(Data excerpts)
□ □ □

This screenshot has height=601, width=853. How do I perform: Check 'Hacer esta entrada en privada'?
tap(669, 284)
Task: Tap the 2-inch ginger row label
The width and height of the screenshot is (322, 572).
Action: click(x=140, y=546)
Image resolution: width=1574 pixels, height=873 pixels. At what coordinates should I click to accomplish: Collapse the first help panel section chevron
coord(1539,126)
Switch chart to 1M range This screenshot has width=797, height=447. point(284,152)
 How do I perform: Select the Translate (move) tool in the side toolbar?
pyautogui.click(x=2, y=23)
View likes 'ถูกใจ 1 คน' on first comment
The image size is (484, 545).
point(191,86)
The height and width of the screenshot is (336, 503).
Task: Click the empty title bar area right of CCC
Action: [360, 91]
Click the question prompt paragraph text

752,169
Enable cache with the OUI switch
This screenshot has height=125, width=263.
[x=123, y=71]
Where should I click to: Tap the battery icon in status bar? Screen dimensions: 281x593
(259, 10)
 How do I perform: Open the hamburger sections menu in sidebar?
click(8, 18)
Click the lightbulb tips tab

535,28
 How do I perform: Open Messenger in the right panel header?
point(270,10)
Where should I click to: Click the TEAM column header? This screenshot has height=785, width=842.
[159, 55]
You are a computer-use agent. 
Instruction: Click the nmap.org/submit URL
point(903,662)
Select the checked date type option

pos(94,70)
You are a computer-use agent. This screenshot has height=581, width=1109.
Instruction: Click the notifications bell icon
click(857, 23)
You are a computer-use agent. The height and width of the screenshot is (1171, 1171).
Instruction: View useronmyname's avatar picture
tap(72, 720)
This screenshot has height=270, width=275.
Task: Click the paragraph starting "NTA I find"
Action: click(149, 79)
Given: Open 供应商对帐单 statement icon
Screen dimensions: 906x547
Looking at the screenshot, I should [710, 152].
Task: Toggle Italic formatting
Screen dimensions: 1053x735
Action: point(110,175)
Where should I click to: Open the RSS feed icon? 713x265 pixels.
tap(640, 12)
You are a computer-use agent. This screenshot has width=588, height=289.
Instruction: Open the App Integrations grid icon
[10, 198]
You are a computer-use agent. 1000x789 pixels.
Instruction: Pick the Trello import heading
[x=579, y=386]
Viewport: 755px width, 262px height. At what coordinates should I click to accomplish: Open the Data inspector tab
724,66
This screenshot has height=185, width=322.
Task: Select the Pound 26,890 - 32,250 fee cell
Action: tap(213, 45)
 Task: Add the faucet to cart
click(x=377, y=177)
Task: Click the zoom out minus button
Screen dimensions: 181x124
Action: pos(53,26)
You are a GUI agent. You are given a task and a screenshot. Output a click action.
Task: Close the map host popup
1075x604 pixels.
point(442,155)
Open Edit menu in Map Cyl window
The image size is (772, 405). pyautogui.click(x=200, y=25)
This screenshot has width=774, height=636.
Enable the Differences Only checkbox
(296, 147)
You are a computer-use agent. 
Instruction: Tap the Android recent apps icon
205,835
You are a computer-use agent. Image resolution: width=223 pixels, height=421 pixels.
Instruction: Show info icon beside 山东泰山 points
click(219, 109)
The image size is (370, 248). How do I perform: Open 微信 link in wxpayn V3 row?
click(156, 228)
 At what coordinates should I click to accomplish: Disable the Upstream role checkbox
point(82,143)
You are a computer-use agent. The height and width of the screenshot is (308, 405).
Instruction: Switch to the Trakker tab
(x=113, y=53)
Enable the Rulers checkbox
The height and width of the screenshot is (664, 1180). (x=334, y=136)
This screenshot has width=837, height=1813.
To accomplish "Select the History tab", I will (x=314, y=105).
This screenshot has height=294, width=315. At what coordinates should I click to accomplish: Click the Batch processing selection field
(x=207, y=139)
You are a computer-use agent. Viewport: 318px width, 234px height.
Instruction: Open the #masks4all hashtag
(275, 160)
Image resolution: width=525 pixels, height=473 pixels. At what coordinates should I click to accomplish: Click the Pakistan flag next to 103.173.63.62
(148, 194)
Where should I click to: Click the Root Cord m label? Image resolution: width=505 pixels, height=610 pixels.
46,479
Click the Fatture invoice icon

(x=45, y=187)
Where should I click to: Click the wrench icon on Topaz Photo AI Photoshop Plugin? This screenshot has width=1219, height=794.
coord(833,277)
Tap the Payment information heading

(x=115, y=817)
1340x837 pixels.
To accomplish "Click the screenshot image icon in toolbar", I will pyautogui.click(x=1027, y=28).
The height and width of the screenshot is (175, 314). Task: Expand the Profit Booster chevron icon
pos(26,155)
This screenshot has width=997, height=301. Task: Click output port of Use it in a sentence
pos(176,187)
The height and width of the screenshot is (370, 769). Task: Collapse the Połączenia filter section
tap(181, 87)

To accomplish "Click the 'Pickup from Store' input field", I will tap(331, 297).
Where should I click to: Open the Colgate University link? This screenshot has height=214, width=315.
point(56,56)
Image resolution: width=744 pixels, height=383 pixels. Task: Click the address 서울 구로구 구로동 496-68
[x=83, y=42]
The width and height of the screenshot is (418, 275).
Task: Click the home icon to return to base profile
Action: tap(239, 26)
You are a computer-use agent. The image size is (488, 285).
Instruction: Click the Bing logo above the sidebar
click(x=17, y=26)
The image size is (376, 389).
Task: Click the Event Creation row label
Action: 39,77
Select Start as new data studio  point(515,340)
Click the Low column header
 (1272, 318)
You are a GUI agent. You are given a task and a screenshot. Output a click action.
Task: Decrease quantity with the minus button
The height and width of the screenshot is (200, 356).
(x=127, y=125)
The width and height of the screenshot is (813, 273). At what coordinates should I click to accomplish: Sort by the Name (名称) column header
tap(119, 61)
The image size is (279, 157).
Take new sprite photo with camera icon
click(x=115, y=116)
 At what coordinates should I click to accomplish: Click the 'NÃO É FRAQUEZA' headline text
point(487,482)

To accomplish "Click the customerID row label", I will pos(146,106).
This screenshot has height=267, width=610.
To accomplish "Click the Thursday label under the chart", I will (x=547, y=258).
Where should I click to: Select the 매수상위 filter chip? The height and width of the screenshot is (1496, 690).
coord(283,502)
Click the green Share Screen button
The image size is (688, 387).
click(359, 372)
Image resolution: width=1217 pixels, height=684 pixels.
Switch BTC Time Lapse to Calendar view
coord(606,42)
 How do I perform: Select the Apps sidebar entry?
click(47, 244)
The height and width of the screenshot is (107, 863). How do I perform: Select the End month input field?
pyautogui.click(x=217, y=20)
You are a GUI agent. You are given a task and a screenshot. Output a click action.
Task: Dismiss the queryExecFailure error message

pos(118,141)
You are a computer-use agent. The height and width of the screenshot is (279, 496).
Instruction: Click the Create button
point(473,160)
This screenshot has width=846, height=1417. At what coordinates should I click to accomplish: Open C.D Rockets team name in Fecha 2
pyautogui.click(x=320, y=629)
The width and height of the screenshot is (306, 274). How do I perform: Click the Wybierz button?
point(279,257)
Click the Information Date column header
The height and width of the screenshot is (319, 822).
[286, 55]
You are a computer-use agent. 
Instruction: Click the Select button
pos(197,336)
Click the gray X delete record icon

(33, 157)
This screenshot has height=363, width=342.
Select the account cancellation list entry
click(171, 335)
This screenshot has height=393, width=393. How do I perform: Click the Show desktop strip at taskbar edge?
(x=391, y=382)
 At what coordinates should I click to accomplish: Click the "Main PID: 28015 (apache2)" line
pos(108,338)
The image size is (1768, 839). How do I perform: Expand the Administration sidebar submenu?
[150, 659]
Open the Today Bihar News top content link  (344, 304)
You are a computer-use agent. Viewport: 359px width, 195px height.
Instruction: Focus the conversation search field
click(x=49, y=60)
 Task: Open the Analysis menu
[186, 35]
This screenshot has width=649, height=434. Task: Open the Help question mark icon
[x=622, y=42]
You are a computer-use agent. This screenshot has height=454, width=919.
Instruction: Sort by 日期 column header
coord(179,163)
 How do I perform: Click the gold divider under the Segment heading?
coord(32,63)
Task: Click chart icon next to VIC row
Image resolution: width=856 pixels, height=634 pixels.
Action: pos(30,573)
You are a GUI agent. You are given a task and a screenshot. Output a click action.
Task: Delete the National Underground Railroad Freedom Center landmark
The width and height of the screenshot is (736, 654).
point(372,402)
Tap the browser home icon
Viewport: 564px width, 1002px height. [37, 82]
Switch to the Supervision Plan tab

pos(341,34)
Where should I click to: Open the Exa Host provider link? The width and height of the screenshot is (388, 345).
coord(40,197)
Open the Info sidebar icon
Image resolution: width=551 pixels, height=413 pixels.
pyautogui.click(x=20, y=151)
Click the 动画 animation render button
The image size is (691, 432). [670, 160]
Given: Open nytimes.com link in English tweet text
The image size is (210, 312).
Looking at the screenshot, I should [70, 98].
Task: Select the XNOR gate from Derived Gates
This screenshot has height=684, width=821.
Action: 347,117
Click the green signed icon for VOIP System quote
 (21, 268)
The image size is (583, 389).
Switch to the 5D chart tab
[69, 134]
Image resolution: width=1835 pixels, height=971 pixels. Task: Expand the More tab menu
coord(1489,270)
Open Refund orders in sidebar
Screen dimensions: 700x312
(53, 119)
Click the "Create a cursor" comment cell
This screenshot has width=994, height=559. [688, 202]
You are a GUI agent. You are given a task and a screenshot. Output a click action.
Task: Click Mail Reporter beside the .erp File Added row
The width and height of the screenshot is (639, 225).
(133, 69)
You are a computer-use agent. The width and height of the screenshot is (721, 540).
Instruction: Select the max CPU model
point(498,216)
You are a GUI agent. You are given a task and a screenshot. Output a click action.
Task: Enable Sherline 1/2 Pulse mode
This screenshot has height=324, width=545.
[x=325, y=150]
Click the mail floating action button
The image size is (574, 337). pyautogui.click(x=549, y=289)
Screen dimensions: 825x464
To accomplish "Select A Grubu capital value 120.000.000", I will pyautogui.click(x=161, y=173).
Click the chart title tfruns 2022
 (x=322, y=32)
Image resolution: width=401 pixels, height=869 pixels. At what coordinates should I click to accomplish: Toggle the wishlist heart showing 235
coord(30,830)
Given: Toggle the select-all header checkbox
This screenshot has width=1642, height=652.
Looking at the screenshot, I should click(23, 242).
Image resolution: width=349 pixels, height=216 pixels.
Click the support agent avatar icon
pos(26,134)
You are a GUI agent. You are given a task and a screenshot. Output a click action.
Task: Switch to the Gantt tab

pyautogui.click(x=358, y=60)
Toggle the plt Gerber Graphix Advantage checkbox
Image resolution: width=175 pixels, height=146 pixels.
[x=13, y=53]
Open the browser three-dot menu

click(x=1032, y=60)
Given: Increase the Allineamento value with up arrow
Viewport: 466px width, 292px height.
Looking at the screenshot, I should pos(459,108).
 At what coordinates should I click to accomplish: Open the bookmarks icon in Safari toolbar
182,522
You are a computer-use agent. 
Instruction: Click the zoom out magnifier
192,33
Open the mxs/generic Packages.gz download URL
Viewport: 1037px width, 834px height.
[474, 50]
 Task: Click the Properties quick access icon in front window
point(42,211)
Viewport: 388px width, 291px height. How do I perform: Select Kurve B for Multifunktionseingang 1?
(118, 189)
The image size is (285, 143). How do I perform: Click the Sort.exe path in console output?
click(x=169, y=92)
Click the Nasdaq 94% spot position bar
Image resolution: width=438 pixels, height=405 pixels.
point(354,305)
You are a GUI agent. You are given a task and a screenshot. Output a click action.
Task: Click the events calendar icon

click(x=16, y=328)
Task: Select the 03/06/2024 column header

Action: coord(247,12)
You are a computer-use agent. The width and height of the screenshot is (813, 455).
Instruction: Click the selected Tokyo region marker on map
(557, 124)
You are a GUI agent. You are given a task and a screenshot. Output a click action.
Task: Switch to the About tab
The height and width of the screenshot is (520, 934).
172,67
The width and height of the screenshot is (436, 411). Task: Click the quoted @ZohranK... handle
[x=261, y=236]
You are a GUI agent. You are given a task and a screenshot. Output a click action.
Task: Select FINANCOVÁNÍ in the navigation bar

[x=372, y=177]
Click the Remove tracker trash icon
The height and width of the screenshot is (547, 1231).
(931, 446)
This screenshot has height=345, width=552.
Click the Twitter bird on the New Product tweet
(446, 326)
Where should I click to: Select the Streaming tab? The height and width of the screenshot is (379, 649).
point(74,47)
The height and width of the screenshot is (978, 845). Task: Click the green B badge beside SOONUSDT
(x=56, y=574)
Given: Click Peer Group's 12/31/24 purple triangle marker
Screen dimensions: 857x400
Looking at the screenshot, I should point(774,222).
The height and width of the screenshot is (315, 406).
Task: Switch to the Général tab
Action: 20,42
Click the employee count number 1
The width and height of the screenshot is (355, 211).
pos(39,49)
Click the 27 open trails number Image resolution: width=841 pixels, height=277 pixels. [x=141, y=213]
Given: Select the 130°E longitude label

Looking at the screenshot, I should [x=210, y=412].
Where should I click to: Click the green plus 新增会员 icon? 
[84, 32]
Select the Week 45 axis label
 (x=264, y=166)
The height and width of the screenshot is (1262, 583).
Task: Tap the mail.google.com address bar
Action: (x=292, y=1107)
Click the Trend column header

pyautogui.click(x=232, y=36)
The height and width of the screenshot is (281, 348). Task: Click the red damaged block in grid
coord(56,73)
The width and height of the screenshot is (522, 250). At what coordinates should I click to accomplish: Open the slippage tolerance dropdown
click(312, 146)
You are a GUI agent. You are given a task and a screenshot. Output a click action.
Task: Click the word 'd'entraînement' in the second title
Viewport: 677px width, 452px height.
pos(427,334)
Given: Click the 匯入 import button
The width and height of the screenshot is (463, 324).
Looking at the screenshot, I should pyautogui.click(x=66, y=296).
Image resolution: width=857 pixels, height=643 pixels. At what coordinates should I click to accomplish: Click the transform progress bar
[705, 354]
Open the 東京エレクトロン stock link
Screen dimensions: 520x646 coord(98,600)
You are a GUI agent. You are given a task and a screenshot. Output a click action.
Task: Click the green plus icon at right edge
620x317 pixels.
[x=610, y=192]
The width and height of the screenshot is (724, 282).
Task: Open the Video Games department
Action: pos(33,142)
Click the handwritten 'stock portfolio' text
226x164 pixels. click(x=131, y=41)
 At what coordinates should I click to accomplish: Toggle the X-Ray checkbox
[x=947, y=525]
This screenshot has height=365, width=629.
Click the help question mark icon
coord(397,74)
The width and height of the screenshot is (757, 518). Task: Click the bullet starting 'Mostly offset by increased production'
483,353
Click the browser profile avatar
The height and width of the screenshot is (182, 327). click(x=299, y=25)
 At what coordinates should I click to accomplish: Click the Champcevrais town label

□ □ □

## Problem statement
Report all lines of the data above that include the string "value".

## Output below
To accomplish "Select A Grubu capital value 120.000.000", I will pyautogui.click(x=161, y=173).
Given: Increase the Allineamento value with up arrow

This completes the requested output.